### WORK REQUEST
Reproduce the following data line for line, changing nothing.

(Records from a dataset)
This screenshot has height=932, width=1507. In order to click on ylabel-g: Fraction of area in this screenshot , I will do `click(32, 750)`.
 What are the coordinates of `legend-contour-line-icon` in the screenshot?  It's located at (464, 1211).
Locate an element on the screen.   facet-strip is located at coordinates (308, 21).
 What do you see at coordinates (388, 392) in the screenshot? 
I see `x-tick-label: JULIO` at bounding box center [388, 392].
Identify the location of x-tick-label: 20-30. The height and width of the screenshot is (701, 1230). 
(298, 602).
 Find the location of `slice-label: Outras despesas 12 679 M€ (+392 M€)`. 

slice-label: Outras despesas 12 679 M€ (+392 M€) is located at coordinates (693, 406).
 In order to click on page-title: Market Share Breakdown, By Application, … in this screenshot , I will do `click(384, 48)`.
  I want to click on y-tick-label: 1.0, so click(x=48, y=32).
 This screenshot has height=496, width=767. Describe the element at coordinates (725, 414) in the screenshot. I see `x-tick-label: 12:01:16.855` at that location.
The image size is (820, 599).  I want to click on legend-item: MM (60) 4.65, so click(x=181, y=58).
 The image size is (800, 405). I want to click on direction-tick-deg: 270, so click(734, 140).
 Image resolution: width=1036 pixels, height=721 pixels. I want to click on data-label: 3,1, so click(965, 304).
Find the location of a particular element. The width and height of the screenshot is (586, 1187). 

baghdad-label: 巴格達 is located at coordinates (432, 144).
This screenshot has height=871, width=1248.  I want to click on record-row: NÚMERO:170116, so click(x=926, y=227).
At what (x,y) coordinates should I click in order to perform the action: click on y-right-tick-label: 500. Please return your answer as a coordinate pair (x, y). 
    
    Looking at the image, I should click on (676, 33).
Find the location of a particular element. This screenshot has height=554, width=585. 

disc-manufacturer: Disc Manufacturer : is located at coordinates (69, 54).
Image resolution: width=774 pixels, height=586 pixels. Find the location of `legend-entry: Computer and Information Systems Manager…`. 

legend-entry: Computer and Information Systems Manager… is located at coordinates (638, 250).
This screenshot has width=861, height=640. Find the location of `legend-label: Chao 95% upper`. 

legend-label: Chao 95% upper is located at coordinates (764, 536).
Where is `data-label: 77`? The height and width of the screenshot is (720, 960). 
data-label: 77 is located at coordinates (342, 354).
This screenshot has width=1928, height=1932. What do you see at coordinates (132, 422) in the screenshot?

### ANSWER BOX
This screenshot has height=932, width=1507. In order to click on ylabel-g: Fraction of area in this screenshot , I will do `click(32, 750)`.
 What are the coordinates of `legend-contour-line-icon` in the screenshot?  It's located at (464, 1211).
Locate an element on the screen.   facet-strip is located at coordinates (308, 21).
 What do you see at coordinates (388, 392) in the screenshot? 
I see `x-tick-label: JULIO` at bounding box center [388, 392].
Identify the location of x-tick-label: 20-30. The height and width of the screenshot is (701, 1230). 
(298, 602).
 Find the location of `slice-label: Outras despesas 12 679 M€ (+392 M€)`. 

slice-label: Outras despesas 12 679 M€ (+392 M€) is located at coordinates (693, 406).
 In order to click on page-title: Market Share Breakdown, By Application, … in this screenshot , I will do `click(384, 48)`.
  I want to click on y-tick-label: 1.0, so click(x=48, y=32).
 This screenshot has height=496, width=767. Describe the element at coordinates (725, 414) in the screenshot. I see `x-tick-label: 12:01:16.855` at that location.
The image size is (820, 599).  I want to click on legend-item: MM (60) 4.65, so click(x=181, y=58).
 The image size is (800, 405). I want to click on direction-tick-deg: 270, so click(734, 140).
 Image resolution: width=1036 pixels, height=721 pixels. I want to click on data-label: 3,1, so click(965, 304).
Find the location of a particular element. The width and height of the screenshot is (586, 1187). 

baghdad-label: 巴格達 is located at coordinates (432, 144).
This screenshot has height=871, width=1248.  I want to click on record-row: NÚMERO:170116, so click(x=926, y=227).
At what (x,y) coordinates should I click in order to perform the action: click on y-right-tick-label: 500. Please return your answer as a coordinate pair (x, y). 
    
    Looking at the image, I should click on (676, 33).
Find the location of a particular element. This screenshot has height=554, width=585. 

disc-manufacturer: Disc Manufacturer : is located at coordinates (69, 54).
Image resolution: width=774 pixels, height=586 pixels. Find the location of `legend-entry: Computer and Information Systems Manager…`. 

legend-entry: Computer and Information Systems Manager… is located at coordinates (638, 250).
This screenshot has width=861, height=640. Find the location of `legend-label: Chao 95% upper`. 

legend-label: Chao 95% upper is located at coordinates (764, 536).
Where is `data-label: 77`? The height and width of the screenshot is (720, 960). 
data-label: 77 is located at coordinates (342, 354).
This screenshot has width=1928, height=1932. What do you see at coordinates (132, 422) in the screenshot?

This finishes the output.